The Role of Fire in Our Lives as Humans

by | Oct 15, 2019

Fire, whether in its elemental form or in electricity and fuel, warms us in the cold and cooks our food. Fire, as candles and flames or as electric light bulbs, illuminates our nights. Human beings are the only animals who work with fire in this way, but our relationship with Fire doesn’t stop there. Some have even said that it is Fire that makes human beings human.

In our new video, Sacred Fire Chairman Don David Wiley explains how our ancestors understood the profound role that Fire plays in guiding our lives as human beings with the wisdom and perspective of the divine natural world. Ancestral people everywhere gather around Fire, releasing their fears, drawing inspiration and receiving guidance, and then they go back into their communities to live life in a good way together. Today, is it possible that we need this ancient and timeless guidance of Fire more than ever?

During these particularly turbulent times all around the world, the Spirit of Fire is coming to our assistance by speaking to us, following an ancient phenomenon common to many original traditions. You can hear this guidance first-hand when you attend Fire Speaks: An Audience with Grandfather Fire. To date, we have held Fire Speaks events in the UK, Ireland, Australia, Canada, Mexico and throughout the United States. Watch this video to learn more about why people are finding not only wonder and solace, but also practical, real personal transformation and other tangible benefits for their lives when they listen to the always-relevant guidance of that ancient ally of all human individuals and communities, Fire.
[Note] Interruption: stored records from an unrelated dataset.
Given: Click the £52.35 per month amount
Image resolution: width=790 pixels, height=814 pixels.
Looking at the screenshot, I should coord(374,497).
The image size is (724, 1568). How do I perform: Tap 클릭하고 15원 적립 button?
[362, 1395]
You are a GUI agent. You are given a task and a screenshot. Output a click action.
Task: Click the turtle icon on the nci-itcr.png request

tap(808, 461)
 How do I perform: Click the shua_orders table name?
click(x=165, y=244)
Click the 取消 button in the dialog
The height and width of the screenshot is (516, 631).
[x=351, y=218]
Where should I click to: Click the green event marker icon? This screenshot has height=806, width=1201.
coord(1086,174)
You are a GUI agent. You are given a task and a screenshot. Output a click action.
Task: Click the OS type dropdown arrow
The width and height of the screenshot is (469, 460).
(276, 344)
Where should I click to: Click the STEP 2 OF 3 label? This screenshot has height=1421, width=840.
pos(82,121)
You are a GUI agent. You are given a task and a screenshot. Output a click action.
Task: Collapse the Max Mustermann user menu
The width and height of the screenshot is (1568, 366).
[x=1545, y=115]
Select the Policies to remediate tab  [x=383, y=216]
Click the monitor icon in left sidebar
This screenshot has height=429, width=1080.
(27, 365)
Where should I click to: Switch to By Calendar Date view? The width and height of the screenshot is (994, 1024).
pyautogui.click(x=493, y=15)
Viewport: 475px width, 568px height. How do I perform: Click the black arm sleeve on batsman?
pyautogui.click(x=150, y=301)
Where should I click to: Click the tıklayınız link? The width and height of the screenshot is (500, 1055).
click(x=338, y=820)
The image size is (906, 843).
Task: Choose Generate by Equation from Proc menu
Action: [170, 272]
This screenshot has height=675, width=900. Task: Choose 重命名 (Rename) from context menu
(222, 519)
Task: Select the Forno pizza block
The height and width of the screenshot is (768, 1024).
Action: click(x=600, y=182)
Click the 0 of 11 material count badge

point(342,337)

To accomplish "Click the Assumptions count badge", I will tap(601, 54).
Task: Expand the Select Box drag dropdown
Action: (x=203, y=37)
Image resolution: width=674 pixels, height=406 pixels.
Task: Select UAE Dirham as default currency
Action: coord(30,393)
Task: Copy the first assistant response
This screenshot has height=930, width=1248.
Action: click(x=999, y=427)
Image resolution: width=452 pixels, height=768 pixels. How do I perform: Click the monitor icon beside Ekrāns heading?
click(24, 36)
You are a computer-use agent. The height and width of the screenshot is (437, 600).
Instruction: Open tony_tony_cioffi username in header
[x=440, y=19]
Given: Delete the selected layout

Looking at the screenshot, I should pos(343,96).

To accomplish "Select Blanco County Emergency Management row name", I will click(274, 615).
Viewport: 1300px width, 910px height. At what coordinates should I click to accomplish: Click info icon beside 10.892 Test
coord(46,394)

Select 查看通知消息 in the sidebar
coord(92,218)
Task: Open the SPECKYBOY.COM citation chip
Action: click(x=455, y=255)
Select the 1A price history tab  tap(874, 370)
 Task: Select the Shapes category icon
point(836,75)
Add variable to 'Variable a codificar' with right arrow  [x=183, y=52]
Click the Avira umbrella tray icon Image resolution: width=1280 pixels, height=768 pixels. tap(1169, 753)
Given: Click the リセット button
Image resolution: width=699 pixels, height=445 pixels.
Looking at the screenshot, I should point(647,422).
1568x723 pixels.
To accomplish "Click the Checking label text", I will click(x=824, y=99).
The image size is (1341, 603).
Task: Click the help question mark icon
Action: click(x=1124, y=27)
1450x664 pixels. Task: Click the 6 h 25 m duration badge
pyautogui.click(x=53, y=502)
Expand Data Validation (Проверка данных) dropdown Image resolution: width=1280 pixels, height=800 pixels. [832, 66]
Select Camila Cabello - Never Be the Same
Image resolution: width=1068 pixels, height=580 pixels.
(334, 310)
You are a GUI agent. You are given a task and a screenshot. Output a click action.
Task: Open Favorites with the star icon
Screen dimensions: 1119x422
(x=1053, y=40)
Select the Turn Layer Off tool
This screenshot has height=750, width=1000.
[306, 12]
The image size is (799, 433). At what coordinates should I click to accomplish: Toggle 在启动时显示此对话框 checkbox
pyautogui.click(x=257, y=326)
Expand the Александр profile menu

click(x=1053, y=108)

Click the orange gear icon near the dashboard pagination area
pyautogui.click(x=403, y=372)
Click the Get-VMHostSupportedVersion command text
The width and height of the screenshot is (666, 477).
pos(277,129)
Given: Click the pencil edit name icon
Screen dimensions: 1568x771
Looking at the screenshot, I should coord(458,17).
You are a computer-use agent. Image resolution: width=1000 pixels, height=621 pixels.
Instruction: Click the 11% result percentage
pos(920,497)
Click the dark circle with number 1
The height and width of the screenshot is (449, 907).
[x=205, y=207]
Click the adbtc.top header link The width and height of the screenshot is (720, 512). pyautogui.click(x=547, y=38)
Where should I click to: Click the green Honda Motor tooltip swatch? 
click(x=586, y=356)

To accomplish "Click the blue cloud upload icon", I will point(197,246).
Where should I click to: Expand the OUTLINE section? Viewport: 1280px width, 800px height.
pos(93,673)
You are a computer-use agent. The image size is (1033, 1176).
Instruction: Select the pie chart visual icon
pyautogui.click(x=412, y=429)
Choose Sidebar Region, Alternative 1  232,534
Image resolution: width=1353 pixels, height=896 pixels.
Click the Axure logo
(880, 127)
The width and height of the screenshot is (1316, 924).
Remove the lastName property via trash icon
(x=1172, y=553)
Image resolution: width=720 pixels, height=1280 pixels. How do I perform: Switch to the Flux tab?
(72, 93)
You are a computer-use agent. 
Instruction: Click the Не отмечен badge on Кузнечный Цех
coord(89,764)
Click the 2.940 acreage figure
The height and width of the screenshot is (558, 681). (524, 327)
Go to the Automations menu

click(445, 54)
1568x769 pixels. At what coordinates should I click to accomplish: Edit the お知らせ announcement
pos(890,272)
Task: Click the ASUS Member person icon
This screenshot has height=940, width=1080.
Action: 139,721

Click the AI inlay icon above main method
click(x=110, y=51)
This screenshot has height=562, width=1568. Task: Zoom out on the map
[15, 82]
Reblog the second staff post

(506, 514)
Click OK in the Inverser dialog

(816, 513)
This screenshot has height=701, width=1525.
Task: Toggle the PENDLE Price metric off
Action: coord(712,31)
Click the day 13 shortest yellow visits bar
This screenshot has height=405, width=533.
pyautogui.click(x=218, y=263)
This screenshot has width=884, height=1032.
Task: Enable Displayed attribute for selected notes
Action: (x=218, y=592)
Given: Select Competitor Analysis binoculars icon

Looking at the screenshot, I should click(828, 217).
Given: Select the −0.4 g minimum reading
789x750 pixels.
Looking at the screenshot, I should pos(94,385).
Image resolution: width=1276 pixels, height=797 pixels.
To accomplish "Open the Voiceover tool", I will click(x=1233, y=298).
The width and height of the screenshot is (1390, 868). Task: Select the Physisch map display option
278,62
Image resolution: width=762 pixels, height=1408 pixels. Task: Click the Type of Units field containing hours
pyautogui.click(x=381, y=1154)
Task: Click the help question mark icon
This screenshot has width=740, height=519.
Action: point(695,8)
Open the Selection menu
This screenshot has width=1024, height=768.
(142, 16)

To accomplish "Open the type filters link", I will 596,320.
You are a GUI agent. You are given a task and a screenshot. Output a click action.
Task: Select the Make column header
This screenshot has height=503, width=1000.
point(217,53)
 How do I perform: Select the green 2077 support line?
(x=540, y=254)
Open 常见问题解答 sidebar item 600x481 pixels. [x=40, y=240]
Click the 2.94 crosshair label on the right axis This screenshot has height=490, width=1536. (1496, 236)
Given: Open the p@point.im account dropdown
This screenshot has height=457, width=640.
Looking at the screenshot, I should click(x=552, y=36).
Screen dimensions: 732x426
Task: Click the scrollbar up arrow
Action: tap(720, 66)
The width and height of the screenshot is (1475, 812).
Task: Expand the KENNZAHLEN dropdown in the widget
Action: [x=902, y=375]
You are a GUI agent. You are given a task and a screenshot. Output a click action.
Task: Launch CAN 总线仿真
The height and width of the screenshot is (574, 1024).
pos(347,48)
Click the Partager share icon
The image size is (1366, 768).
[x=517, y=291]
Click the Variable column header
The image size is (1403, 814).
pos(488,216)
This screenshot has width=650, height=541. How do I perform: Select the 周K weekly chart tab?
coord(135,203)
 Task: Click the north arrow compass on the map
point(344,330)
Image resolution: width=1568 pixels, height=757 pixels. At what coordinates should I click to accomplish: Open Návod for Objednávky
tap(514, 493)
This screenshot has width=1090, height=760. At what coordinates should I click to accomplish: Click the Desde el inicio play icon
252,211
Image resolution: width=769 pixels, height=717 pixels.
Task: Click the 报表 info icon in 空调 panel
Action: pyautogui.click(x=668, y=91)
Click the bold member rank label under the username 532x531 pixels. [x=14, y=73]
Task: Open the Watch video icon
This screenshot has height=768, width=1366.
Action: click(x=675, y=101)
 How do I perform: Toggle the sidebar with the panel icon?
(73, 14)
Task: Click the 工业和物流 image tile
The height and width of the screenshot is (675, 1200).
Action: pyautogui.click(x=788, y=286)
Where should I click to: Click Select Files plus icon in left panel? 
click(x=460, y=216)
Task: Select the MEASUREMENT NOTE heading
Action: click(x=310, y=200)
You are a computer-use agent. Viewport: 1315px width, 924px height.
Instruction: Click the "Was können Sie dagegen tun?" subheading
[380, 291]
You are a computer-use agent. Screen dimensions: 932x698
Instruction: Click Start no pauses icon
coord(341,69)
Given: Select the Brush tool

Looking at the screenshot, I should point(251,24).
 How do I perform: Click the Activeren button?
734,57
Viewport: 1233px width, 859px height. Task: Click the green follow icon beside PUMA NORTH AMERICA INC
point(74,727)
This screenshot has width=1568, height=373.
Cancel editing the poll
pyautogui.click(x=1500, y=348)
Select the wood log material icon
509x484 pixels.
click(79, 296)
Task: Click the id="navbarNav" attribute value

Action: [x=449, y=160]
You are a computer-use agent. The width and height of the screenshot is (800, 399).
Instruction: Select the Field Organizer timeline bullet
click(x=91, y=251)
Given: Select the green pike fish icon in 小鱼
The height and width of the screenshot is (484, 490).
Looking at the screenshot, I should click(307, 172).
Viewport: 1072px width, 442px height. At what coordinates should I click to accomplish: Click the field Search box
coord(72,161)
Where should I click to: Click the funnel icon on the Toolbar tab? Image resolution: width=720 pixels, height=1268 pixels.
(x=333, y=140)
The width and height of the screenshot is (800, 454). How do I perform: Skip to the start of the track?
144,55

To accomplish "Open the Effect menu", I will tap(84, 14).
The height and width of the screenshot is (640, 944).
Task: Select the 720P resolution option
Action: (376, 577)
Don David Wiley: Fire plays one of the most profound roles in our lives as human beings. We are the only animal in the world that has a relationship with Fire to the point that anthropologists believe that our ability to think and cognate came from gathering around the fire and sharing together. Sharing and engaging in that way produced something that no other animal has produced, which is explained in many ways in sacred stories that involve fire and what it did for us and how fire came to human beings. In the stories, Fire said, “We are going to provide you with the help of how to work with each other and the world through connection.” Fire is far more powerful and far more needed than just being light in the darkness, warmth in the cold. In some ways it provides teachings and medicines.

Fire is primarily social effect and you get to see this in indigenous cultures, so when they’re with fire they’re with fire very differently than Western people. They see, we rely on the fire and the wisdom and that connectivity between those two worlds of nature and humanness, through the Spirit of Fire, through something that is seen and yet not seen. And if you know how to watch its effect in you and others, you begin to see that something that indigenous people see.

The Spirit of Fire has asked that we bring this back to the Western culture that has forgotten it. My role and the role of our work is to bring Fire back to humanity, to make it easy. To facilitate something that wants to happen inside of us, that struggles because of another side of us that gets blinded so easily. To facilitate and to support us into engaging with each other. And therefore, the effect of Fire will help us move something so that when we are finished, we can go and take that to our families and to our lives after we leave the Fire. This idea that we are walking around, “Oh, everything is okay…” no, the reality is that we are on an ocean of fear and anxiety as a condition of our vulnerability, as a condition of this unknown.

There is reason to be anxious, there is reason to feel suffering, there is reason to feel natural fear as a human being. The other animals don’t have (it) like we have it. But if we can be in that space of nervousness and open to that, and now comes the conversations and now comes the sense of connection, and now comes the facilitation. What you will do, you will do like your ancestors did. They left the fire, and they felt that they had this dose of inspiration, this dose of this mysterious sense of connecting to yourself deeper, and also to that mysterious scary human being over there– which is no longer that scary–you say “that person is me and I am them.”

And to walk out into the world and say, “Wow, look at those trees” and you feel, you could say, in relationship. And it leads you to have conversations that you don’t normally have; it leads you to pondering something that you normally would not allow yourself to ponder, rather than shutting off the mystery of spirit of the world. It’s like, “It’s okay, I can be with that mystery.” There will be something there mysteriously that you feel like “Yeah, this is okay. I actually belong to this, and it belongs to me, and we have been around for a long time, and maybe I can change some things in my life.” The ancestors, they really, they got what that meant—for hundreds of thousands of years, coming to these cycles of living life, going off doing what life is, returning to the fire back and forth—and that will begin to open up new things for you in your life.